Waktu itu Desa harus mengalami banyak hal, dan malah berkerja sama dengan mahluk astral lain untuk mengagalkan Hujan Teluh.
Tapi mahluk itu sekarang malah menyebabkan sesuatu yang lebih mengerikan dari Hujan Teluh yang terjadi 60 tahun yang lalu.
.
.
.
.
Jacson saat ini sudah berada di kantor kepala polisi unit daerah itu. Di depannya sudah ada berkas-berkas khasus yang terjadi di Desa Air Keruh.
Buku-buku tebal berisi kronologi, kesaksian dan bukti itu membuat Jacson terbelalak kaget.
"Banyak juga, Pak!" kata Jacson.
"Setiap 20 tahun, ada saja khasus aneh di Desa itu.
"Mungkin anda masih ingat Pak Jacson.
"Itu hanyalah khasus pemerkosaan biasa menurut para warga.
"Tapi itu adalah syarat untuk ritual persembahan untuk Nyai Blorong!" kata kepala polisi.
"Maksut bapak?" tanya Jacson.
"Dahulu banyak para normal yang mengunakan cara itu juga!" kata Pak Polisi itu.

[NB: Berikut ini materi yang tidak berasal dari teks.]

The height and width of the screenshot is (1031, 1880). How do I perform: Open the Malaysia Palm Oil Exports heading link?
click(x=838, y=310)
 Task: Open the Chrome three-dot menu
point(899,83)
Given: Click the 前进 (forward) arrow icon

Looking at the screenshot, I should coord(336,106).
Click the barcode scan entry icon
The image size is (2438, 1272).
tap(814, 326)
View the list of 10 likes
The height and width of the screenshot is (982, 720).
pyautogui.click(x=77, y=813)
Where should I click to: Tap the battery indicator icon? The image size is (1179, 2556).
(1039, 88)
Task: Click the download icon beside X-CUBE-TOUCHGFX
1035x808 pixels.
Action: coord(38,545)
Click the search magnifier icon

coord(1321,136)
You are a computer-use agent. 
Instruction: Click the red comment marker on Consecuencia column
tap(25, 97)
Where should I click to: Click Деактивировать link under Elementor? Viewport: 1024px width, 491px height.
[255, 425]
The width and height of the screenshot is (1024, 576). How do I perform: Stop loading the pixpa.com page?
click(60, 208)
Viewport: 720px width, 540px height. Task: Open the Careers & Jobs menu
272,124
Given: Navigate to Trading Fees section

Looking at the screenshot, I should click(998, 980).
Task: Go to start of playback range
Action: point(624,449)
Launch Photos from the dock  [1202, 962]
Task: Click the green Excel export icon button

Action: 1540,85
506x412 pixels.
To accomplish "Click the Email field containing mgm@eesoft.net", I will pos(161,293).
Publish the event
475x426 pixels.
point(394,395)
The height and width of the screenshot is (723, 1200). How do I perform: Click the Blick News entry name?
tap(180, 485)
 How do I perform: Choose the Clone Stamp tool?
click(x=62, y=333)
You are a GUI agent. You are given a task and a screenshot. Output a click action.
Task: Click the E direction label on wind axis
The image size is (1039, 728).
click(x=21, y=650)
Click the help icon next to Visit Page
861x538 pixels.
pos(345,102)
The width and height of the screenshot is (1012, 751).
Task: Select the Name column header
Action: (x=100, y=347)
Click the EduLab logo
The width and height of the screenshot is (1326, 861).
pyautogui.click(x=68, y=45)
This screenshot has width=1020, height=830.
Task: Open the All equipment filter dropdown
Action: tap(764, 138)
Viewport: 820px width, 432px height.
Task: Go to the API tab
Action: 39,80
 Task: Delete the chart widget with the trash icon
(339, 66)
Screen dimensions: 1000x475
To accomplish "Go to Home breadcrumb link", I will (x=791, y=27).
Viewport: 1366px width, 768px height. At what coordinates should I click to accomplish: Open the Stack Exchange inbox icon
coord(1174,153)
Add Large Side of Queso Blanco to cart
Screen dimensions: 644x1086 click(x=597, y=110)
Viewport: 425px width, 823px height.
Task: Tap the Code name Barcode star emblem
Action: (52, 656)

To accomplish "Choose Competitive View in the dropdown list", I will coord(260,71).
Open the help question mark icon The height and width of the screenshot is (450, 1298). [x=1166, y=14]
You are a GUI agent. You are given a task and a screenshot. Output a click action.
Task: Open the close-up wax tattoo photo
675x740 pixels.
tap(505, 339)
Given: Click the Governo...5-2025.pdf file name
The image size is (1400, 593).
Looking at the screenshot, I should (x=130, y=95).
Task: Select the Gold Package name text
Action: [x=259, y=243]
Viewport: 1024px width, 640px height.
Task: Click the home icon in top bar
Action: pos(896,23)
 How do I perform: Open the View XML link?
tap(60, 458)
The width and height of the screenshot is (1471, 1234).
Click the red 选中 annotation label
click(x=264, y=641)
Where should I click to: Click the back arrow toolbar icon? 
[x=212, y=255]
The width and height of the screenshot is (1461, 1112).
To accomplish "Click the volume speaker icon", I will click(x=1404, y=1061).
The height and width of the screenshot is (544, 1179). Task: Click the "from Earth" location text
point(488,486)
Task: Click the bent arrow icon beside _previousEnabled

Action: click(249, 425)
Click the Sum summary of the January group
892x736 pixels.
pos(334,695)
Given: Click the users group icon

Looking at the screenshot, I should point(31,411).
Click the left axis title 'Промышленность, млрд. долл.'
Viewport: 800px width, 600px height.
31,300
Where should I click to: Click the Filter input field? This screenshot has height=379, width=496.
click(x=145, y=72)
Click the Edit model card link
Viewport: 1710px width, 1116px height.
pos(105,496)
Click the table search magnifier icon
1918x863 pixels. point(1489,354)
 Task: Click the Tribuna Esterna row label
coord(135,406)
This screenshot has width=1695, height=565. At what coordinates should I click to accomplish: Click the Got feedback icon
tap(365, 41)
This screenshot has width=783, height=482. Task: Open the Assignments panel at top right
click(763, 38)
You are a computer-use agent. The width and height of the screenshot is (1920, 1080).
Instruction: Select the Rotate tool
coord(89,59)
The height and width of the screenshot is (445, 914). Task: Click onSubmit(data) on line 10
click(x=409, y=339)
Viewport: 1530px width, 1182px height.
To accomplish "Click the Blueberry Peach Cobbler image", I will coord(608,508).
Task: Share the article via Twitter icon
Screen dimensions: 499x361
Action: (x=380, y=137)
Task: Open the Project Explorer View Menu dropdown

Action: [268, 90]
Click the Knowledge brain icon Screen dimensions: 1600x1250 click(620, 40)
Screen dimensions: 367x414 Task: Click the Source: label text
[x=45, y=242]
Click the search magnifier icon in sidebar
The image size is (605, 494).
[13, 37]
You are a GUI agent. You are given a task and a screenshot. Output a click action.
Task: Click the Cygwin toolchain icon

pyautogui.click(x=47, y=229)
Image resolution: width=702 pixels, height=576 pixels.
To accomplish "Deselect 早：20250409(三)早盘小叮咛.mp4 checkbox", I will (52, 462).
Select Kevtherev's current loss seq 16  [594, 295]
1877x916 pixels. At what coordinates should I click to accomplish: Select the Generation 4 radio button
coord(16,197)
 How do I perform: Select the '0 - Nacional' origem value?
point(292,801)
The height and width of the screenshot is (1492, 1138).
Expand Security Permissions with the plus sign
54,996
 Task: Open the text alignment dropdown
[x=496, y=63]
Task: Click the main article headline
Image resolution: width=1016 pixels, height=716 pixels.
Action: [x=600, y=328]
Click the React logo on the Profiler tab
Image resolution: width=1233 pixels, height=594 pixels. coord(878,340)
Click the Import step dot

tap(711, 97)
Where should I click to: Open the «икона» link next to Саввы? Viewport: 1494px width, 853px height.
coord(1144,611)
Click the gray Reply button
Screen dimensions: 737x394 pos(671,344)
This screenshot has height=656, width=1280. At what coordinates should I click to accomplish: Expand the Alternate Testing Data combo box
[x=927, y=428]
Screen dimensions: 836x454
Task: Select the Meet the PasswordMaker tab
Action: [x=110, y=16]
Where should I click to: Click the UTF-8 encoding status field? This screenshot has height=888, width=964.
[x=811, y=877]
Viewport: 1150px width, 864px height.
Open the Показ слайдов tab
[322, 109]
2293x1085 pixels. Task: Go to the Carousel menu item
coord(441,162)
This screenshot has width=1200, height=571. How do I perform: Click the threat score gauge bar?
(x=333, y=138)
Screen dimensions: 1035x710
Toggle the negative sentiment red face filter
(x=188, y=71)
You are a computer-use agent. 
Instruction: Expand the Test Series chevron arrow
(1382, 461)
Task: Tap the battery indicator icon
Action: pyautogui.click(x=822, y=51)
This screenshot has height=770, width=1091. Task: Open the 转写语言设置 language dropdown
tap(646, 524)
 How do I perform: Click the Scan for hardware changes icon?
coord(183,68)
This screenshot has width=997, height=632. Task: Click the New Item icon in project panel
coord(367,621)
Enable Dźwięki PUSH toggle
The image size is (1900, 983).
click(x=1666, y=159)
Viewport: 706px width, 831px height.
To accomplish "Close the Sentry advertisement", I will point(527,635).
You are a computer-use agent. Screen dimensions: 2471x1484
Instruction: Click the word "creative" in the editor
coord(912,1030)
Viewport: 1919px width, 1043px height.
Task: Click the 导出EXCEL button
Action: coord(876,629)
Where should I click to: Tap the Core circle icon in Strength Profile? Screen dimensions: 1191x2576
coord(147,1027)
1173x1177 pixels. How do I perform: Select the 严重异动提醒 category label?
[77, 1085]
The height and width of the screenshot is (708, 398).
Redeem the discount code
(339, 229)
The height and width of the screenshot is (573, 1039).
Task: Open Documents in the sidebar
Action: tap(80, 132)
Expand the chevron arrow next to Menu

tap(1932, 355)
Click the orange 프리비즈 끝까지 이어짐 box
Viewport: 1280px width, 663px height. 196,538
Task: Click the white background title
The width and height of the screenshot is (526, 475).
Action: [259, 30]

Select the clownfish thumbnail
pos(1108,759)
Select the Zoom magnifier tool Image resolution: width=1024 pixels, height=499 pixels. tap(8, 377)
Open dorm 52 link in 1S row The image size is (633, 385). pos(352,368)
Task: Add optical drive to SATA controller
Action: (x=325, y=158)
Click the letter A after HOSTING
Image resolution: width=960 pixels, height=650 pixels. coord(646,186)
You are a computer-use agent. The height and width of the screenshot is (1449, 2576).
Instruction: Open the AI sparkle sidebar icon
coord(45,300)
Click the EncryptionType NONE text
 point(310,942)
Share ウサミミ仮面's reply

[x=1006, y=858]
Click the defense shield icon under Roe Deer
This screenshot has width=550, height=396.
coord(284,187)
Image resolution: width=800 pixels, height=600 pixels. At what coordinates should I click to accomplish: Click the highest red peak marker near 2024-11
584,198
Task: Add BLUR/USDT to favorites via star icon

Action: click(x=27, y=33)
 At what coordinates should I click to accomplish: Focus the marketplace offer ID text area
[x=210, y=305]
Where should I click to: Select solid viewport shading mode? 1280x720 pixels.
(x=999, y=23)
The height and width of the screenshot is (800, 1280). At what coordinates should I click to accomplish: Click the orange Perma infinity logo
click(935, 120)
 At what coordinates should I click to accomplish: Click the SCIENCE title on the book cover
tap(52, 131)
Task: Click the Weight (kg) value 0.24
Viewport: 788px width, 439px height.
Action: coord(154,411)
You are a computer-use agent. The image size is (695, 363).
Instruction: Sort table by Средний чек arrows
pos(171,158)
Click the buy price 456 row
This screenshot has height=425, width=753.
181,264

"Saya takut, kejadian 60 tanun silam terulang kembali Pak Jacson!" lanjut Pak Polisi bernama Jernih Abraham itu.
Kepala polisi yang sudah lumayan tua itu mengambil sebuah dokumen yang paling tebal.
"Ada 100 lebih korban warga Desa Pipip saat itu. Kematian korban-korban itu, hanya di satu malam yang sama!
"Alasan kematian mereka sama, dan mereka mati di waktu yang hampir bersamaan!
"Anda tau Desa Pilip, Desa yang saat ini tak dihuni oleh warganya lagi?!" tanya Pak Jernih.
"Iya pak saya tau! Lalu bagaimana mereka mati, Pak?" tanya Jacson pada kepala polisi itu.
"Kehabisan darah, mereka semua ditikam di rumah mereka masing-masing!
"Tapi hari itu bebarengan dengan hujan badai yang amat kencang.
"Karena itu masyarakat di situ menamai kejadian itu sebagai Kutukan Hujan Teluh!" kata Jernih.
Wajah tuanya seketika termenung. Jendral bintang dua itu tampak terdiam dan memikirkan banyak hal.
"Seperti alasan kematian Mbah Juminem?" tanya Jacson.
"Benar, sekali!" kata Jernih.
"Apa ini adalah awal dari kutukan Hujan Teluh itu?" tanya Jacson pada Jernih.
"Semoga saja tidak, tapi kita harus mengagalkan pemumbalan.
"Karena ini sudah 20 tahun sejak kegagalan pemumbalan Arinda!" kata Jernih.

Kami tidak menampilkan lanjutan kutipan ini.